Turns out our wages don’t go far at all (I’m sure you won’t be surprised). We are not even on the list!
The underlying data source is very interesting. They have easily accessible stats on a lot of things! https://ilostat.ilo.org/data/snapshots/earnings/
Australia (and other countries not in the slop graph) are in this source for the post’s linked article.
They used mean wage instead of median. Every calculation from that point on is meaningless.
The Aus stats are from 2021, too (most of the other countries are 2024). I can’t see how PPP was worked out, or if inflation comes into it. Also, '21 is in the midst of covid.
My anecdotal feeling is that our wages go a long way here. Food is cheap and high quality, essential medical care is pretty much free, fuel is cheap, electricity is cheap (in most states), taxes are low.
Do we know if this includes benefits like healthcare, and public transport that reduce the cost of living?
Something makes me doubt it’s worse to live in Australia vs the United states.
Yes, I was pretty surprised too because Australia is usually always included in all their rankings.
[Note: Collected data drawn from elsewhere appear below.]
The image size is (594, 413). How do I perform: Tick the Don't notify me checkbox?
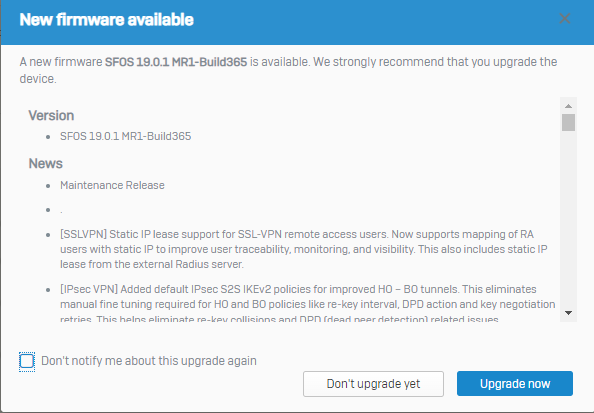pyautogui.click(x=27, y=361)

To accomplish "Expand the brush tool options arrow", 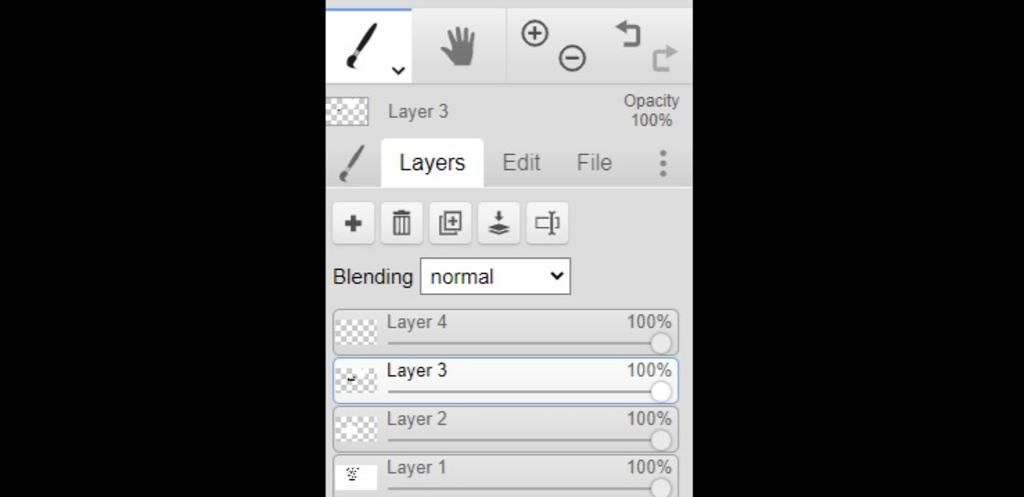I will click(x=398, y=70).
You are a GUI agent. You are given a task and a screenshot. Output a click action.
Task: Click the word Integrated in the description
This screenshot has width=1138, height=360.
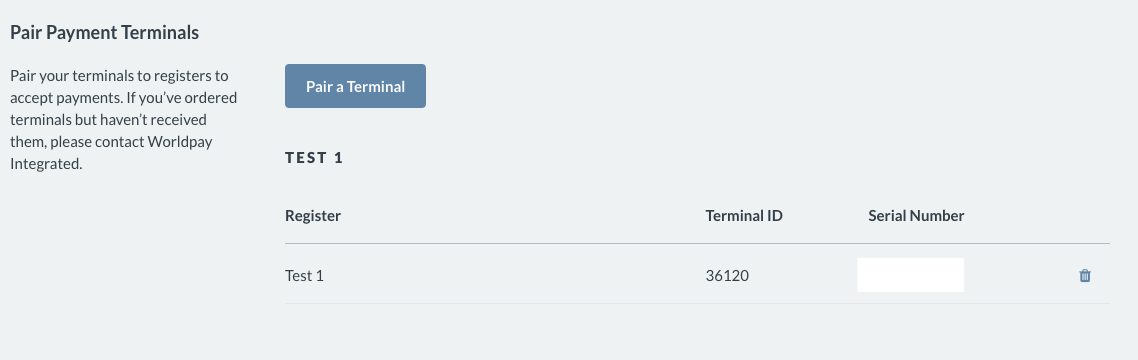pyautogui.click(x=46, y=164)
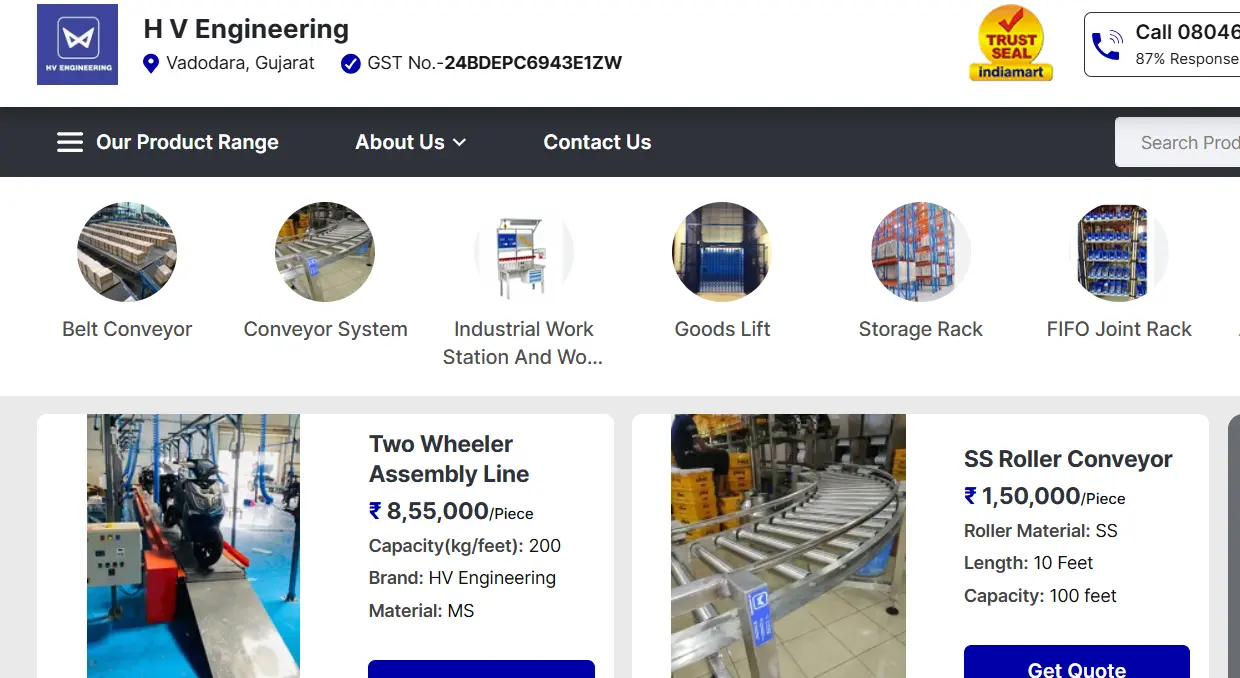Open the Contact Us page
The height and width of the screenshot is (678, 1240).
point(597,142)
They say:
This graphic ranks countries by average monthly earnings adjusted for purchasing power parity (PPP), using data from the International Labor Organization. Rather than comparing salaries on paper, the ranking measures how much goods and services workers can actually afford after accounting for local prices.
The results show that high nominal wages do not always translate into stronger purchasing power. In some countries, expensive housing and consumer costs significantly reduce how far incomes go, while others combine relatively high wages with lower living costs.
Are you sure we’re not on the list because they didn’t check? Because it looks like they just checked EU and NA? Not South America, not Asia, not us either?
I was pretty surprised too because Australia is usually always included in all their rankings.
I’m not sure we’re not on the list because we’re lower? It could be that we just weren’t included in the data so aren’t ranked?
As I respond to others, I was pretty surprised too because Australia is usually always included in all their rankings.
Looks like europe plus usa and canada.